Search the data for "taskbar". Return each matching line.

- Data extract -

---

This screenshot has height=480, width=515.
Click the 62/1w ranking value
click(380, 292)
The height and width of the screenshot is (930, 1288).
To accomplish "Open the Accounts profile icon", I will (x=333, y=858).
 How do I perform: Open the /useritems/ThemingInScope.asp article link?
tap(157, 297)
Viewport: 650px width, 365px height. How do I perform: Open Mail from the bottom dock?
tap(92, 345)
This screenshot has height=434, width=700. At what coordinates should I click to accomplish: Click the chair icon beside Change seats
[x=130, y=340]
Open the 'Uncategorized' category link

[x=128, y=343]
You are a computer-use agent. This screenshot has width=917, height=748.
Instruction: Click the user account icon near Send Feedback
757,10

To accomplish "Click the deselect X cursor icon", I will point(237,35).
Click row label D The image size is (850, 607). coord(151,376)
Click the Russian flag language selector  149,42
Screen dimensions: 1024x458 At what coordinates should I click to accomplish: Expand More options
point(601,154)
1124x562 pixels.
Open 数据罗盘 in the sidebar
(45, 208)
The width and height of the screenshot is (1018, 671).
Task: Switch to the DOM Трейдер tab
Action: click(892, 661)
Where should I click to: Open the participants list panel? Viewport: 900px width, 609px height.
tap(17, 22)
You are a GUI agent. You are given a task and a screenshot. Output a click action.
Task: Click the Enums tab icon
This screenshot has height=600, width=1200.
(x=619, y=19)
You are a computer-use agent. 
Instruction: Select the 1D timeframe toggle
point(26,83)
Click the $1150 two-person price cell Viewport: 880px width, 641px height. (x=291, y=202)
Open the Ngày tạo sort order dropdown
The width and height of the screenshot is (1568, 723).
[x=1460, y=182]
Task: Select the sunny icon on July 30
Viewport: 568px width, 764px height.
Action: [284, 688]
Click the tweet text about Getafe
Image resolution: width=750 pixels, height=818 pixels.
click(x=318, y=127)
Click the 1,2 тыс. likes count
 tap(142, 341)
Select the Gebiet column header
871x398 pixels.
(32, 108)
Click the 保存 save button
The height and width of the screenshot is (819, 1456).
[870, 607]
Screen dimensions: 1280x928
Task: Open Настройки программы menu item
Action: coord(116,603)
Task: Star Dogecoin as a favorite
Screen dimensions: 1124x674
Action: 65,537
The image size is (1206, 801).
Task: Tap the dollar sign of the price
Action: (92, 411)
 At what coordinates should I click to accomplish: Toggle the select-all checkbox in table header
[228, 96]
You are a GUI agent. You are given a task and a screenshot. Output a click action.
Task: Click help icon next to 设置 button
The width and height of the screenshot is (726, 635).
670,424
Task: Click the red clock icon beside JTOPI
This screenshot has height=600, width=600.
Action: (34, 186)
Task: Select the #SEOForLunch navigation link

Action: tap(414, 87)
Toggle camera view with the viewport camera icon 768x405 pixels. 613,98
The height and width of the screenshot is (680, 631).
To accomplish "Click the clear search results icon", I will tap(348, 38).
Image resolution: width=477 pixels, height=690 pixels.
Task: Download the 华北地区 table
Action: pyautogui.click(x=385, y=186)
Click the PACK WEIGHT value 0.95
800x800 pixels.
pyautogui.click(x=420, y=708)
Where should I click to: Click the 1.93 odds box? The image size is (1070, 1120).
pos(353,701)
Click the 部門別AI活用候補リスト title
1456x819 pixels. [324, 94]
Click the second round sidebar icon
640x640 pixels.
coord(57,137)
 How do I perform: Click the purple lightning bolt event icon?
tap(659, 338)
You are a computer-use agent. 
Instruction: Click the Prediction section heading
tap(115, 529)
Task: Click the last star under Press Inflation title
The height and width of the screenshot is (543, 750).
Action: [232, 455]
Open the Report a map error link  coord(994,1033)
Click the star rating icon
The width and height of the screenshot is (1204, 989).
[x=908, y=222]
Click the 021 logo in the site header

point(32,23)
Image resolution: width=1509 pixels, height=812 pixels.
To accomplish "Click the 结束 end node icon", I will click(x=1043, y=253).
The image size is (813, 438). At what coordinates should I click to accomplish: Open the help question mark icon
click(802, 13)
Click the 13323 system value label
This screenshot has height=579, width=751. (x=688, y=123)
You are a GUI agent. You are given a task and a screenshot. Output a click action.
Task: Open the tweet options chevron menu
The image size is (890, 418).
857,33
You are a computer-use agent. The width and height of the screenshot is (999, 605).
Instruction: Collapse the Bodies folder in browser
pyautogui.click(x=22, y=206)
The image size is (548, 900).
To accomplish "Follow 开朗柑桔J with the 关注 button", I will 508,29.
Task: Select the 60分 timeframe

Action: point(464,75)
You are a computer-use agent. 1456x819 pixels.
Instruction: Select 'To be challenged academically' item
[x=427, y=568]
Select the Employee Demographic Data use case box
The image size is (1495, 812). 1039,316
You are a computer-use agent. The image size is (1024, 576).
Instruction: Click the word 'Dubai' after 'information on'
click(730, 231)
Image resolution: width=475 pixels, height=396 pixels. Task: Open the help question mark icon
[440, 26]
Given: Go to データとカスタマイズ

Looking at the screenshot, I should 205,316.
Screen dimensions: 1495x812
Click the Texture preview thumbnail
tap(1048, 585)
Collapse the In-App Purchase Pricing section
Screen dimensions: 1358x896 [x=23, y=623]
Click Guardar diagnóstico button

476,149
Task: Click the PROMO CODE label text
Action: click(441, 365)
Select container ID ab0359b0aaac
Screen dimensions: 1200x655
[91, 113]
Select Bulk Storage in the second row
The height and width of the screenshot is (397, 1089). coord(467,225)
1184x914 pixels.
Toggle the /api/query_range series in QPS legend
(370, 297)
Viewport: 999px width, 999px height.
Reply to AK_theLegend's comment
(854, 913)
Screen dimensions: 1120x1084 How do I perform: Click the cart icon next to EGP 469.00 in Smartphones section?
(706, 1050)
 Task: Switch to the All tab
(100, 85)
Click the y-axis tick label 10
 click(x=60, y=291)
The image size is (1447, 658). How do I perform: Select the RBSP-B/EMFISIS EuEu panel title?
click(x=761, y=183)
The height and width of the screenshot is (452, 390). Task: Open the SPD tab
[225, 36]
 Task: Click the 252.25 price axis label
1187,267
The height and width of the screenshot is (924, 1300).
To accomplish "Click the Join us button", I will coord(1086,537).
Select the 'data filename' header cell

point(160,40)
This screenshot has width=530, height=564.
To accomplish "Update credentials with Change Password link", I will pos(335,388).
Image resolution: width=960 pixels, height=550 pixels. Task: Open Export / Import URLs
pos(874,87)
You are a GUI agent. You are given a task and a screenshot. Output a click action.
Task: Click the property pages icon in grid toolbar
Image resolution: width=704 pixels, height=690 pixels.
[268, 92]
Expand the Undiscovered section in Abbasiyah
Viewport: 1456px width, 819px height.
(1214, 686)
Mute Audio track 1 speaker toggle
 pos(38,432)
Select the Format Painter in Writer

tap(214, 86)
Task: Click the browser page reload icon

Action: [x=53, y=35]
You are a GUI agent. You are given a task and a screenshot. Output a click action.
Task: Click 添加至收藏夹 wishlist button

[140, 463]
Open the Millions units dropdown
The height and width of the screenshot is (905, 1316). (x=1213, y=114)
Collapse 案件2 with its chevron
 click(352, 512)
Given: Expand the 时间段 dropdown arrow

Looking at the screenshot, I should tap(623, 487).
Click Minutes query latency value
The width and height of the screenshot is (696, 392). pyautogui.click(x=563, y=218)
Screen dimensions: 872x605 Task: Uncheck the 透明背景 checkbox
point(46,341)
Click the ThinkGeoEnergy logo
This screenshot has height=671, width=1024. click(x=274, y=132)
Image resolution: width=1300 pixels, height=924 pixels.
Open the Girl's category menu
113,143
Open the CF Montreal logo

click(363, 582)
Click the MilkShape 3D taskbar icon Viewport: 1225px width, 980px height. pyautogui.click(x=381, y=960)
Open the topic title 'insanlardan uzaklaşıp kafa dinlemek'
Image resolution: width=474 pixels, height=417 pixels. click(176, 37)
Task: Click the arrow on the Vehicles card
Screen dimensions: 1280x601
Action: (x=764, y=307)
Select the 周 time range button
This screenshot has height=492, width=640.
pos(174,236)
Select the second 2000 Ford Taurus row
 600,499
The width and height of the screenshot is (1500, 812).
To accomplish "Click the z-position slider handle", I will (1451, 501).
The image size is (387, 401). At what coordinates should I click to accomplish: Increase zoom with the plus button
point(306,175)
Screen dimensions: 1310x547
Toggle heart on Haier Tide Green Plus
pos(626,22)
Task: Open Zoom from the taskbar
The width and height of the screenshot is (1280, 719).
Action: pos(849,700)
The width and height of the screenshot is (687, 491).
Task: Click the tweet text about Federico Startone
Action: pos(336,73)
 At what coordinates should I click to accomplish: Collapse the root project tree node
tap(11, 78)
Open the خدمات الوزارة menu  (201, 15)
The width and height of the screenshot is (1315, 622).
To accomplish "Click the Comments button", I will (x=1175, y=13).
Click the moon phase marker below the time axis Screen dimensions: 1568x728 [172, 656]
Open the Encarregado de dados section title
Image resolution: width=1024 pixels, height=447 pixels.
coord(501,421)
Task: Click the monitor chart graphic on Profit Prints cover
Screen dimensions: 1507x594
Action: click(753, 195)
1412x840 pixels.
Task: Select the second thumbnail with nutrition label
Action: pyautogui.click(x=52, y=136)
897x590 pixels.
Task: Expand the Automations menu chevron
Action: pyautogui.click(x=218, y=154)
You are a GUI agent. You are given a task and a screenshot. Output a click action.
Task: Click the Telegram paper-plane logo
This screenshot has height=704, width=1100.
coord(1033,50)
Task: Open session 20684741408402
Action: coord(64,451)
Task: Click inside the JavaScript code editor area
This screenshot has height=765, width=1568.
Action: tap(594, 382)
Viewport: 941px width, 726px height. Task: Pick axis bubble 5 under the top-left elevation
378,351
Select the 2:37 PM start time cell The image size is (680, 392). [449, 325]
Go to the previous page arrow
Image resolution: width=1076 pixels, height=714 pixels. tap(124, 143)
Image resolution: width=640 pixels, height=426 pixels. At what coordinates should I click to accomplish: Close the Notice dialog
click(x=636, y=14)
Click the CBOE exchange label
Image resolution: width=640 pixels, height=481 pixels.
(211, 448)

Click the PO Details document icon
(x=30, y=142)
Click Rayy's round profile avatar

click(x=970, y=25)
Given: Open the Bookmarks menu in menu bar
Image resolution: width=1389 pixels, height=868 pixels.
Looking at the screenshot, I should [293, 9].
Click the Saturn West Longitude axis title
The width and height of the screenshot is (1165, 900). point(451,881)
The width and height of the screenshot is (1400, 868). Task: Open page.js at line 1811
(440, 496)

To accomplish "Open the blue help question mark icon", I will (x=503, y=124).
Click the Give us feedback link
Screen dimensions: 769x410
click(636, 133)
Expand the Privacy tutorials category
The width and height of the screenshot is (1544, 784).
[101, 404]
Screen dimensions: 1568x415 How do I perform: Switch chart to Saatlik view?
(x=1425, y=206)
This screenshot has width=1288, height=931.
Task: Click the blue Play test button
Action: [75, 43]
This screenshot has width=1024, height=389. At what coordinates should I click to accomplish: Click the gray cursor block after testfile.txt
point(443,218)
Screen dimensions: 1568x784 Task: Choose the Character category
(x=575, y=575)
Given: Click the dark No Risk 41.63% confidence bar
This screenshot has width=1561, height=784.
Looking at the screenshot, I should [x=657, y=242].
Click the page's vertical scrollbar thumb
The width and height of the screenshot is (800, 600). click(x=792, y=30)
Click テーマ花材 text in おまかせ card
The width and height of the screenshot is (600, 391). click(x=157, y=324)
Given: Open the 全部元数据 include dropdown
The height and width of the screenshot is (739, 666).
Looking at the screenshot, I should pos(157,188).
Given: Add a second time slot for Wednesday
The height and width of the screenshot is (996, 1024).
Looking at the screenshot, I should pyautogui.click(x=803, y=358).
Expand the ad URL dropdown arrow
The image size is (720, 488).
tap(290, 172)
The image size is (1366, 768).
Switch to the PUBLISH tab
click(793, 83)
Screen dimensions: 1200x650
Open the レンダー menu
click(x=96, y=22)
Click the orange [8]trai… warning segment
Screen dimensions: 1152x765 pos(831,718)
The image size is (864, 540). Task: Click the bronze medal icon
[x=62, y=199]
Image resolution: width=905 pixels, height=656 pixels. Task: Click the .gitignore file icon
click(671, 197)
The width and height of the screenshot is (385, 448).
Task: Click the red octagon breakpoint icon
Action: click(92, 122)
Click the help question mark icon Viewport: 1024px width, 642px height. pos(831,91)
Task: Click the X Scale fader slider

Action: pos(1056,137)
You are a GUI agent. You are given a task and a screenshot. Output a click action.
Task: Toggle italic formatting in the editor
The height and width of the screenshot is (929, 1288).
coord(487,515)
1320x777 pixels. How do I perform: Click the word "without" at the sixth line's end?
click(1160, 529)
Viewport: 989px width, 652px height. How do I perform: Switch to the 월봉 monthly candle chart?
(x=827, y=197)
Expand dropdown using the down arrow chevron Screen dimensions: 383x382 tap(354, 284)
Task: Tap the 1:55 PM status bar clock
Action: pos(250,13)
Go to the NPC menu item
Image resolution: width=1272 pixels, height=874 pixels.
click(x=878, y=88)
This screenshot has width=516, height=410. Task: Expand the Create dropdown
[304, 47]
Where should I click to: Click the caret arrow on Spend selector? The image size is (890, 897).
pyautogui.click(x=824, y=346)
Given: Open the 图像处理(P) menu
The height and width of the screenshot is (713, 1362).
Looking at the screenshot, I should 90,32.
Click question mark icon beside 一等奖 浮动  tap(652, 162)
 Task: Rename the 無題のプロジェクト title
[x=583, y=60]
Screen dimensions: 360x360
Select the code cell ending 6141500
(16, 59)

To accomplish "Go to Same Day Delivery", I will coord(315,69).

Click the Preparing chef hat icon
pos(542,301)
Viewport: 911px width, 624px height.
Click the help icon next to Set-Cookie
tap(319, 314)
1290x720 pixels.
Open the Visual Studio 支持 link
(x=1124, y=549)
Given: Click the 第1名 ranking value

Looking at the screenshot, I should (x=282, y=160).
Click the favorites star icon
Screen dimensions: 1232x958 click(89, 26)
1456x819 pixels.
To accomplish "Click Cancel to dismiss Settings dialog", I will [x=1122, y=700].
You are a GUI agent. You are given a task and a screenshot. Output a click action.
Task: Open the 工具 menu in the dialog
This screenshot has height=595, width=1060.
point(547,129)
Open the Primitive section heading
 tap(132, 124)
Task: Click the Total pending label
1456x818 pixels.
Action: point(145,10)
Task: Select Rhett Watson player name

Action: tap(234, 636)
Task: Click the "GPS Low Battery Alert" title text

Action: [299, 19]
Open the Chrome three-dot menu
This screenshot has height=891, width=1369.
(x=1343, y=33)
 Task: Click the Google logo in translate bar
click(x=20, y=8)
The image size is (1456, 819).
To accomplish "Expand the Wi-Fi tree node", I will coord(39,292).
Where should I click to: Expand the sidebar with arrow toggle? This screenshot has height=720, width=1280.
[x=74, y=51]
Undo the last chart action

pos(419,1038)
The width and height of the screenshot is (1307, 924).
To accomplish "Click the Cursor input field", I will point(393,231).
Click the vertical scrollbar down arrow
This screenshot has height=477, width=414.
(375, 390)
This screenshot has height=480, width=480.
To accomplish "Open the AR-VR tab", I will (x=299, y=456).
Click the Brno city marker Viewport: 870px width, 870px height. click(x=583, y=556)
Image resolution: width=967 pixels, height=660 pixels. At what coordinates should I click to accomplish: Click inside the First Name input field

---

- Result of the exercise -
Click the MilkShape 3D taskbar icon Viewport: 1225px width, 980px height. pyautogui.click(x=381, y=960)
Task: Open Zoom from the taskbar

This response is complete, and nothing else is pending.